Une étude réalisée auprès de 388 travailleurs d’une grande institution financière démontre bien cette idée : elle a illustré qu’un état d’esprit « -le stress enrichit- » était associé à une plus grande satisfaction face à la vie, moins d’anxiété et de symptômes dépressifs, et plus de résilience et d’optimisme21. L’état d’esprit qui considère le stress comme un outil peut s’avérer bénéfique dans une plus grande variété de situations stressantes que la réévaluation du stress. Imaginons un skieur débutant qui s’apprête à descendre une pente experte glacée (une situation stressante). Le skieur risque d’interpréter cette situation comme une menace (les demandes situationnelles sont plus élevées que les ressources). Par contre, si le skieur possède un état d’esprit « -le stress enrichit- », il peut potentiellement voir cette situation stressante comme une expérience positive (c.-à-d. possibilité de repousser ses limites pour devenir un meilleur skieur et d’améliorer ses compétences). En revanche, si le skieur possède un état d’esprit « -le stress nuit- », il peut percevoir cette même expérience négativement (c.-à-d. possibilité de perdre le contrôle, tomber ou se blesser).
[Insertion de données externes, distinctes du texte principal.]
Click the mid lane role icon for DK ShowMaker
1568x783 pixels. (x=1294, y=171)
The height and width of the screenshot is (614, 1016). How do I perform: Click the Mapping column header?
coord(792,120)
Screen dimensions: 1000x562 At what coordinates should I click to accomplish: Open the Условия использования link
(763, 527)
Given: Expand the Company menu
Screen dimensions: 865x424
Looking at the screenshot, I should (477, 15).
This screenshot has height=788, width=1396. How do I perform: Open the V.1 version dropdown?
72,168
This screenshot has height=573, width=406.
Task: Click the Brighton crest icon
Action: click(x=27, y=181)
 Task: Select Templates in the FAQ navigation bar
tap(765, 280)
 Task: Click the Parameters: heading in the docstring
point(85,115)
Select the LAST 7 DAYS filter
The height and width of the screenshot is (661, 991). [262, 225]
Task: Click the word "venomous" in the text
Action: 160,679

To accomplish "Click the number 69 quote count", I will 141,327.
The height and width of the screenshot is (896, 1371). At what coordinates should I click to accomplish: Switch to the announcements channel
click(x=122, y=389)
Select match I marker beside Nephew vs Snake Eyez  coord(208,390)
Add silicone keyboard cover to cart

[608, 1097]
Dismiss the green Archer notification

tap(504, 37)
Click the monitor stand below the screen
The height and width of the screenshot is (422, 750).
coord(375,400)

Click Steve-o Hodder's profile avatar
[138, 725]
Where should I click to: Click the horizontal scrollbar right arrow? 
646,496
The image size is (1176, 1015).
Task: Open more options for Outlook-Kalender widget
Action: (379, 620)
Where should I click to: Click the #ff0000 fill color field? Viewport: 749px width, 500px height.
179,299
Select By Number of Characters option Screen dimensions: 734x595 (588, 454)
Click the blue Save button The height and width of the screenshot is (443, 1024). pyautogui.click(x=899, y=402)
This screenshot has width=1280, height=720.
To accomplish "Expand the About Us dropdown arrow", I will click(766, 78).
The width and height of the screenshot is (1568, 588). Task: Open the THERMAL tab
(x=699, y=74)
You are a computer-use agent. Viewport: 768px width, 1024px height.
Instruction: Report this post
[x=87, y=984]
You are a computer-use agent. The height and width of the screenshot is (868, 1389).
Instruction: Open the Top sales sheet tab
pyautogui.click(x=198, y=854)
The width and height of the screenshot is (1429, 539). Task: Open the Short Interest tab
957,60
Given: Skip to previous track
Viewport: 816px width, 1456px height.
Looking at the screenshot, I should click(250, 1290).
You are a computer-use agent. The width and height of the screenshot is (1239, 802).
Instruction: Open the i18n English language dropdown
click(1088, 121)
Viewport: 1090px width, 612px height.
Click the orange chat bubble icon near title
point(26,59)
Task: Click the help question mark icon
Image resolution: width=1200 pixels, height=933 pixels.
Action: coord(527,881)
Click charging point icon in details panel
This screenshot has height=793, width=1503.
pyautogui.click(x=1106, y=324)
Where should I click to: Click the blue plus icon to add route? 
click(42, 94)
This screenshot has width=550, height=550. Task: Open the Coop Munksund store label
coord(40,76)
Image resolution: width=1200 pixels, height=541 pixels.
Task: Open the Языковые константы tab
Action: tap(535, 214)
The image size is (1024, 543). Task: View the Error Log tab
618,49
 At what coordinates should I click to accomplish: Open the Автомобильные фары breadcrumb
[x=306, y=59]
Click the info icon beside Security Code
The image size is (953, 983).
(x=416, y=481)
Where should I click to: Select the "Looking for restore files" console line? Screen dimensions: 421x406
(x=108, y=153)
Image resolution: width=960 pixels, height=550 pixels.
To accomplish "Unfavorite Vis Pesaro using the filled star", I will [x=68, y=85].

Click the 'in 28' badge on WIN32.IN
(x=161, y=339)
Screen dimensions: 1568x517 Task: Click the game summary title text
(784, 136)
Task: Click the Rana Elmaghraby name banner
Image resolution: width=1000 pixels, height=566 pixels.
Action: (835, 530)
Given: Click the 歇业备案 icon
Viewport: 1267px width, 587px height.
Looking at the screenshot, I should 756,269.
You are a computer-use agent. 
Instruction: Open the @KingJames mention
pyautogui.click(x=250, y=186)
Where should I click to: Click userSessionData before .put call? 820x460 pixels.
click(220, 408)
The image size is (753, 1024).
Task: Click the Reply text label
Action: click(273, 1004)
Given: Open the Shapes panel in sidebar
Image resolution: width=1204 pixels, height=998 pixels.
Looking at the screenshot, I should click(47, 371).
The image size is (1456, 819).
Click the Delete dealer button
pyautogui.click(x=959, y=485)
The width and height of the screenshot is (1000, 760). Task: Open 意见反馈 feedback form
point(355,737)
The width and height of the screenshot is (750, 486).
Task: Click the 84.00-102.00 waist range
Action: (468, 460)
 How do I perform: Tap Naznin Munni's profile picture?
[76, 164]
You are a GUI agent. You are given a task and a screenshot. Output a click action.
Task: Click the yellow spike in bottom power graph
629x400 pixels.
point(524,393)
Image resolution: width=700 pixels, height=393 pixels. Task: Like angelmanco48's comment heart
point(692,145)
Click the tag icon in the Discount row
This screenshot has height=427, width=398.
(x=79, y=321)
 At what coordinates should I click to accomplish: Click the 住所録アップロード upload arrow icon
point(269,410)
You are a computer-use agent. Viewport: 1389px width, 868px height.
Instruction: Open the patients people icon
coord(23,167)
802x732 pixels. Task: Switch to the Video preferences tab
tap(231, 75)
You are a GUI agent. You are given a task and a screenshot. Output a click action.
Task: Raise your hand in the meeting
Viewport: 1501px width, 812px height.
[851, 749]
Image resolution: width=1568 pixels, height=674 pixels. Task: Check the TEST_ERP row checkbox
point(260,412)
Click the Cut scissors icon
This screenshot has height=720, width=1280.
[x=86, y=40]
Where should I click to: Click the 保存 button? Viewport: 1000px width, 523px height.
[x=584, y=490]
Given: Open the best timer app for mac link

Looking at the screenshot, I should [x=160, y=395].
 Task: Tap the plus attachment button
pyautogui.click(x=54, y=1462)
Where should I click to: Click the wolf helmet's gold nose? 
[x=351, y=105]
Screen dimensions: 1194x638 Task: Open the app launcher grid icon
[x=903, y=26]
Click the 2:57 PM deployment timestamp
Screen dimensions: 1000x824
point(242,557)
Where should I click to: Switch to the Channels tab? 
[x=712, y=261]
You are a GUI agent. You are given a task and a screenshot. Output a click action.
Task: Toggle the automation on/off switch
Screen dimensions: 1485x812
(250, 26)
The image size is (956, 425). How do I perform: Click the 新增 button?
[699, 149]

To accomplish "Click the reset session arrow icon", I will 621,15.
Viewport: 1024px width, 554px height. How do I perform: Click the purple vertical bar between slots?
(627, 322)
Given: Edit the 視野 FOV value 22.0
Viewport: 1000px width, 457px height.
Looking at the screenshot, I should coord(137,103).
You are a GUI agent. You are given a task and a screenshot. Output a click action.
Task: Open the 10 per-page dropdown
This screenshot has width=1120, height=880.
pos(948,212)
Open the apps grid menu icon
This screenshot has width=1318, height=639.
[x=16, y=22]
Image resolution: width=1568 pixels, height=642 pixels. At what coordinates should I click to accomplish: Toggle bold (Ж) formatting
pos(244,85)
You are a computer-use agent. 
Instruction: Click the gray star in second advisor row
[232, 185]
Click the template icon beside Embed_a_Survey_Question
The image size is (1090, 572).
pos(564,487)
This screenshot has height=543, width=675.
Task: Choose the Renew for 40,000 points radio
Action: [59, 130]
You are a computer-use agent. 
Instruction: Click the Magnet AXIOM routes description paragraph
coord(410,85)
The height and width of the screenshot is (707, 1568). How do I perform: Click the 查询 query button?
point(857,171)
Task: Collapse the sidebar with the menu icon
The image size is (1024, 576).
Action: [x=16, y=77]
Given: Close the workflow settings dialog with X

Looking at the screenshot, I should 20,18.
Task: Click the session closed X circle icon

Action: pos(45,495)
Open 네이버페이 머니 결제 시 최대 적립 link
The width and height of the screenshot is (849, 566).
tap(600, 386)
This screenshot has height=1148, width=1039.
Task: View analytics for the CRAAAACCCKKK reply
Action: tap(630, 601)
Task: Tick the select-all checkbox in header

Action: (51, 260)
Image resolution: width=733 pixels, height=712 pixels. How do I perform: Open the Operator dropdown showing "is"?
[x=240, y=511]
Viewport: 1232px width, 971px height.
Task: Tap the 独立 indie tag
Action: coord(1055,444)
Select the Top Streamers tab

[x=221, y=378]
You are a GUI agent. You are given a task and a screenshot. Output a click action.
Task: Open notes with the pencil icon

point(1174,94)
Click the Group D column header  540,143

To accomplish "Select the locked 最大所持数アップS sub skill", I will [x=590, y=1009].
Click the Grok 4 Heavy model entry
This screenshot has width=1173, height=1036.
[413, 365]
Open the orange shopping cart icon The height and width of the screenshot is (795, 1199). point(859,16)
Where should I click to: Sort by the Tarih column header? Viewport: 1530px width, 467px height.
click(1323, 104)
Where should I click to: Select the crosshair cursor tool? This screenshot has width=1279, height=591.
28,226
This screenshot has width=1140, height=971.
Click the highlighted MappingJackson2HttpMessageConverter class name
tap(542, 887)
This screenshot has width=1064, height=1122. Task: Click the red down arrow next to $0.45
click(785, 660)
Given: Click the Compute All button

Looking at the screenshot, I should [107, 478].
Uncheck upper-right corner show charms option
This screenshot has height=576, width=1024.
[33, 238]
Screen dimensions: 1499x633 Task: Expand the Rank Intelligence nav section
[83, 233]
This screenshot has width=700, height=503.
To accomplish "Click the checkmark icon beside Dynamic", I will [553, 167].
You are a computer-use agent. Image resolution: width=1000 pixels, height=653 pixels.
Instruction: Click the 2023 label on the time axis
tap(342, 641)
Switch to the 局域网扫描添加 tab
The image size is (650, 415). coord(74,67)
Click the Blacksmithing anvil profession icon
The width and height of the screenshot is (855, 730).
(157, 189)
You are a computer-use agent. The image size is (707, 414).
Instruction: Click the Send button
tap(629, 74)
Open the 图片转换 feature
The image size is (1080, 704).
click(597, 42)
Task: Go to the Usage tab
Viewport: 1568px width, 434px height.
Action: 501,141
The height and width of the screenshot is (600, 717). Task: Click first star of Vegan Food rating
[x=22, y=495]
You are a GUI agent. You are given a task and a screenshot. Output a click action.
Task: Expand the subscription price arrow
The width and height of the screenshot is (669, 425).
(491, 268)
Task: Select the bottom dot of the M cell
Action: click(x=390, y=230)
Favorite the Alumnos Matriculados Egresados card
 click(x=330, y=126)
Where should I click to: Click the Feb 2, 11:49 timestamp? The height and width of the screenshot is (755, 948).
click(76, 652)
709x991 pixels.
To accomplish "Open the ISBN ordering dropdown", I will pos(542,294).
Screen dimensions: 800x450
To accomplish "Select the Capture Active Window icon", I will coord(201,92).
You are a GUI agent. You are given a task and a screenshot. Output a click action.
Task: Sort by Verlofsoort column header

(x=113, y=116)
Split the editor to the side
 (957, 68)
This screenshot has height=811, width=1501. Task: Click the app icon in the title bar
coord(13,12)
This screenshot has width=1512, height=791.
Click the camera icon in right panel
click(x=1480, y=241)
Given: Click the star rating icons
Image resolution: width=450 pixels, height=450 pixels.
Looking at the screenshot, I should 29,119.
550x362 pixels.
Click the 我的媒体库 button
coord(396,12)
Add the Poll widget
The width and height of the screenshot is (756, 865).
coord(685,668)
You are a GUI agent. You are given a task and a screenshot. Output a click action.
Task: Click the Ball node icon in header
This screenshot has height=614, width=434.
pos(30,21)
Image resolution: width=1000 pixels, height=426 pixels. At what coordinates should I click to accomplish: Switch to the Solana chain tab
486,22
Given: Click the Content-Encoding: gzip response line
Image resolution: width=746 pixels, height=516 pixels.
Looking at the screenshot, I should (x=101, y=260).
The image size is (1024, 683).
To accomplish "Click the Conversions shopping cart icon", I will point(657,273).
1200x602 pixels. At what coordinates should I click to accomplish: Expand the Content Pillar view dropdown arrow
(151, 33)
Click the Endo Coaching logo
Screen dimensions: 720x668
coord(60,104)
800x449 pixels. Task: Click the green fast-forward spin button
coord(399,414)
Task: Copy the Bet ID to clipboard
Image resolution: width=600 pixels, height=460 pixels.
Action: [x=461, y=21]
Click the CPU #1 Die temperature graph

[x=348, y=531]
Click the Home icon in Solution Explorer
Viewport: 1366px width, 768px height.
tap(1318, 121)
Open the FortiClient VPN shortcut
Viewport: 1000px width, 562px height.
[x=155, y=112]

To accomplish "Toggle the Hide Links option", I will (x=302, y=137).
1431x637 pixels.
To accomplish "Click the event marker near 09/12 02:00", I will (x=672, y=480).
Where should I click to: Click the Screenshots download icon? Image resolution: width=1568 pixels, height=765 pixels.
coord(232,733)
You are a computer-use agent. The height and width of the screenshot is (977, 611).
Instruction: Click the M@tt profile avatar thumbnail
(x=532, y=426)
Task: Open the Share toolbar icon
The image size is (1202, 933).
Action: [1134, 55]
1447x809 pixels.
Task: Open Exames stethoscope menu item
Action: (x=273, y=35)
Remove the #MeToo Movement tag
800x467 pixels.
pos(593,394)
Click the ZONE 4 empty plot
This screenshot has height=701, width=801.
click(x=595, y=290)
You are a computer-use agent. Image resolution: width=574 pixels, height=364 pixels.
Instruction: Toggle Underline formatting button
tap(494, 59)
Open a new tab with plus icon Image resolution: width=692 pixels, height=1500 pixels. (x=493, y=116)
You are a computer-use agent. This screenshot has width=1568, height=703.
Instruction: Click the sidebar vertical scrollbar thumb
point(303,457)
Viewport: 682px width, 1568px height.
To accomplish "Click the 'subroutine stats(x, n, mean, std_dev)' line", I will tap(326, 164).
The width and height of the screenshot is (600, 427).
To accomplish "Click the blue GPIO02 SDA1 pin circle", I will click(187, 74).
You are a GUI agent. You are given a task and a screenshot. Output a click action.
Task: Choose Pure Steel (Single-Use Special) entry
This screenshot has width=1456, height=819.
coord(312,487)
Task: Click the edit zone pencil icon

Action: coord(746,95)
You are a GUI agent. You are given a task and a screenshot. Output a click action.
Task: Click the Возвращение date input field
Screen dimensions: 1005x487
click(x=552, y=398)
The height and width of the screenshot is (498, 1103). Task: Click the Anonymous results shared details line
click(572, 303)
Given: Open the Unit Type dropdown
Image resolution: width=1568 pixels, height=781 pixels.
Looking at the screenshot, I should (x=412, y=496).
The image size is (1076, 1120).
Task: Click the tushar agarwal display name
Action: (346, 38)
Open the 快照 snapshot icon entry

Dans les deux cas, le skieur ne possède pas les ressources nécessaires pour descendre la pente, mais de voir le stress comme un outil permet au skieur d’avoir des comportements plus adaptatifs puisqu’il risque d’être moins figé par la peur22.

Les jeunes sont excessivement stressés de nos jours et le perfectionnisme est en hausse auprès des étudiants au Canada, aux États-Unis et au Royaume-Uni23. S’il n’est pas possible de modifier les programmes scolaires pour limiter le nombre d’évaluations, il pourrait s’avérer bénéfique d’instaurer des cours sur la réévaluation du stress et l’état d’esprit « -le stress enrichit- » afin de mieux outiller les étudiants face au stress. Aucune de ces approches ne devrait néanmoins être considérée comme une solution miracle pour améliorer les réponses au stress24.